La modelo quedó en el centro de una nueva polémica después de que se difundiera que mantiene una deuda de $3.752.720,94 en el barrio privado de Escobar donde vive con sus hijas. Mientras los vecinos esperan que aparezca el pago, Cinthia reapareció en redes sociales con una escena bastante más bucólica: una de sus hijas junto a su caballo, al que encontró “muy mimoso”.
Por Lola Santacreta para NLI

Hay escenas que solamente pueden suceder en la Argentina. Mientras en un barrio privado de Escobar algunos vecinos hacen cuentas, miran las expensas y esperan que una deuda de varios millones de pesos finalmente sea cancelada, del otro lado de la pantalla aparece una postal de absoluta tranquilidad: una adolescente junto a su caballo, una tarde de equitación y un animal llamado Pomelo que, según contó Cinthia Fernández en Instagram, estaba particularmente cariñoso. La vida sigue, las expensas también y Pomelo, aparentemente, no tiene nada que ver con el asunto.
La curiosa secuencia se produjo después de que se conociera que Fernández habría acumulado una deuda de $3.752.720,94 en concepto de expensas en el barrio cerrado donde reside con sus hijas. La información fue difundida por Yanina Latorre en el programa Sálvese Quien Pueda, donde aseguró que la administración ya había intimado a la mediática y que los vecinos estaban molestos por la situación. Según esa versión, la deuda todavía no fue judicializada, aunque la intimación ya habría sido realizada.
Entre la intimación y la clase de equitación
Lo verdaderamente argentino de la historia no está solamente en la cifra, que para cualquier propietario promedio representa una pequeña montaña de billetes, sino en la manera en que la noticia se cruzó con la actividad cotidiana de Cinthia Fernández. Después de que el dato comenzara a circular, la modelo no hizo referencia pública a la deuda en la publicación que realizó en sus redes sociales. En cambio, mostró imágenes de su hija junto al caballo y escribió una frase que, involuntariamente, terminó adquiriendo una dimensión casi filosófica: “Está muy mimoso Pomelo hoy”.

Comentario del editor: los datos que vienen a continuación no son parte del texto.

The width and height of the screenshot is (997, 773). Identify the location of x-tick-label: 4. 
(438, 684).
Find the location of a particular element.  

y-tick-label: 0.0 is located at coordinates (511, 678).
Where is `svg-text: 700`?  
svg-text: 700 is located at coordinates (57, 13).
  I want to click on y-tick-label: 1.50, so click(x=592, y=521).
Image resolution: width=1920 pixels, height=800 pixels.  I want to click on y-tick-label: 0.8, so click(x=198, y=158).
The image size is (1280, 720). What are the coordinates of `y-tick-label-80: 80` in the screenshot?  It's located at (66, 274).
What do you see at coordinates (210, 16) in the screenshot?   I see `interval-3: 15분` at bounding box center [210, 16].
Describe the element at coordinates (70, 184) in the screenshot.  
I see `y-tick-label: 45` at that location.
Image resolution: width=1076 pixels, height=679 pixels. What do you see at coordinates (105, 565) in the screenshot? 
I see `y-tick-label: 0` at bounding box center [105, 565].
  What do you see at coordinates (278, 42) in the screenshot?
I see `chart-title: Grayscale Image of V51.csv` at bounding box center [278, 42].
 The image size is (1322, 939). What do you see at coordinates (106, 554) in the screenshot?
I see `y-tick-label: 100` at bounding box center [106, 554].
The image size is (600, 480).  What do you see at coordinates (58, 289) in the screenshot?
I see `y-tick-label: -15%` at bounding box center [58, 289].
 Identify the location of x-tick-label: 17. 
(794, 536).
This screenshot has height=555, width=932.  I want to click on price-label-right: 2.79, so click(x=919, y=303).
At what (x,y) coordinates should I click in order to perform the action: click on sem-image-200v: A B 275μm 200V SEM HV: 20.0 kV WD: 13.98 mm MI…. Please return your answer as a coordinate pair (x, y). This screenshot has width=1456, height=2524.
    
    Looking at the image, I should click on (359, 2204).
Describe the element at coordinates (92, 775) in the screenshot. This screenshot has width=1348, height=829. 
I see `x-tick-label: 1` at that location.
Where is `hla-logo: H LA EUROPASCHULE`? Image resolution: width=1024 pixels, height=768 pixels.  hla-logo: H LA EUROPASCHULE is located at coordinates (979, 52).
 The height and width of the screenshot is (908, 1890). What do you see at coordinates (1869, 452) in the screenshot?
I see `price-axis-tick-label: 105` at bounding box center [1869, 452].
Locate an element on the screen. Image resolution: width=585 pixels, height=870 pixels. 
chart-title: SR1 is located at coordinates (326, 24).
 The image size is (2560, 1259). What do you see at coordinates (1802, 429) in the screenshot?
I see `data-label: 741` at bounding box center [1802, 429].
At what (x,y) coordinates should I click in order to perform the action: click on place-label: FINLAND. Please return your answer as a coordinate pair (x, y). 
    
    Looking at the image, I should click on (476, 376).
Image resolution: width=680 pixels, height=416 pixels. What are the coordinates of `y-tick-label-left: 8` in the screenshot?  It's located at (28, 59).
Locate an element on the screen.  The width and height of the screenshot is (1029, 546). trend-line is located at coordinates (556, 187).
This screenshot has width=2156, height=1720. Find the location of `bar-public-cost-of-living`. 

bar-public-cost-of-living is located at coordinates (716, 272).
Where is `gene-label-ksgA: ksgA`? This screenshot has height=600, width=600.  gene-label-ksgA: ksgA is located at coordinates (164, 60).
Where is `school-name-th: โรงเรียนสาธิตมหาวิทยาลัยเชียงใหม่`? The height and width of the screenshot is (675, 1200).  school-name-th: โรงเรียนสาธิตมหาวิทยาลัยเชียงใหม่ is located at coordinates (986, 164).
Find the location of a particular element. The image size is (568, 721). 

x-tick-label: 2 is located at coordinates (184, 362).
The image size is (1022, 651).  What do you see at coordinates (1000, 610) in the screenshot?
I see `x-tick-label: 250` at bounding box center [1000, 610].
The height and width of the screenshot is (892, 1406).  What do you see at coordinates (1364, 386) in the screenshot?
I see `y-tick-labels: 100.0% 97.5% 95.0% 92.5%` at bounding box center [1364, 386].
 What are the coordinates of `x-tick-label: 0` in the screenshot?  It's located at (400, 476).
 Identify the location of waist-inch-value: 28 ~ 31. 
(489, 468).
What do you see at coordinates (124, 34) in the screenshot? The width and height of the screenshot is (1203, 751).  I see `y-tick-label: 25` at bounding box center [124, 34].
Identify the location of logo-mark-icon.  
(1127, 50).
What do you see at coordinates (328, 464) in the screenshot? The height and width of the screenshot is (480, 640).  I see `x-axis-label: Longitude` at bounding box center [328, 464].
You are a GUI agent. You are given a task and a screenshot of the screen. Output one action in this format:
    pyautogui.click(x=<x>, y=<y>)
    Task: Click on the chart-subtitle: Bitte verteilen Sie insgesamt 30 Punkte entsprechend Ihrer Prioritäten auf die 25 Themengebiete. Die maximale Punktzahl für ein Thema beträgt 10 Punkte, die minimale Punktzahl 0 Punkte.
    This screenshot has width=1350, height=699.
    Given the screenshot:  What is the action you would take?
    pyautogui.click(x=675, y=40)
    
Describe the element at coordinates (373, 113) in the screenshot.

Y ahí aparece el contraste que convirtió el episodio en material perfecto para el folklore mediático argentino. De un lado, $3,7 millones de expensas y vecinos reclamando el pago. Del otro, un caballo recibiendo mimos antes de una clase de equitación. No hay, por supuesto, ninguna relación entre ambas cosas. Pero la combinación es tan cinematográfica que cuesta no imaginar al administrador del barrio mirando la pantalla del celular mientras alguien le comenta: “Jefe, no pagó las expensas, pero Pomelo está bárbaro”.
La escena también tiene algo de postal de una Argentina atravesada por desigualdades y contrastes. Para millones de personas, pagar las expensas del edificio, el alquiler, la luz, el gas y el supermercado constituye una gimnasia mensual de supervivencia. En otros universos sociales, una deuda de casi cuatro millones de pesos puede convertirse en una disputa vecinal dentro de un country mientras la vida continúa entre caballos, clases de equitación y publicaciones de Instagram.
¿Y qué dice Cinthia?
Por ahora Fernández no salió públicamente a explicar la deuda ni hizo referencia a la intimación en la publicación que compartió en redes sociales. La nota señala que la modelo intenta mantenerse alejada de la televisión para concentrarse en su carrera de Derecho, pero que esta nueva controversia volvió a colocarla en el centro de la escena mediática.
La situación tampoco equivale, hasta donde está informado públicamente, a una condena ni a una causa judicial por una deuda. La versión difundida habla de una intimación y de un reclamo de los vecinos, pero también señala expresamente que el conflicto todavía no había llegado a una instancia judicial. Esa diferencia es importante porque en tiempos de redes sociales una deuda, una intimación, una denuncia y una condena pueden terminar mezcladas en cuestión de minutos, como si fueran exactamente lo mismo.
Mientras tanto, la historia tiene todos los ingredientes de una buena comedia argentina de costumbres: un barrio cerrado, vecinos indignados, una deuda millonaria, una famosa, televisión de espectáculos, Instagram, un caballo llamado Pomelo y una frase de inocencia equina pronunciada en el momento menos oportuno.
Porque quizá el verdadero lujo argentino no sea vivir en un country ni tener un caballo. Quizá sea conseguir que, cuando todo el mundo está hablando de una deuda de casi cuatro millones de pesos, la conversación termine girando alrededor de lo mimoso que está Pomelo.
Y en eso, hay que reconocerlo, el caballo hizo una gestión impecable.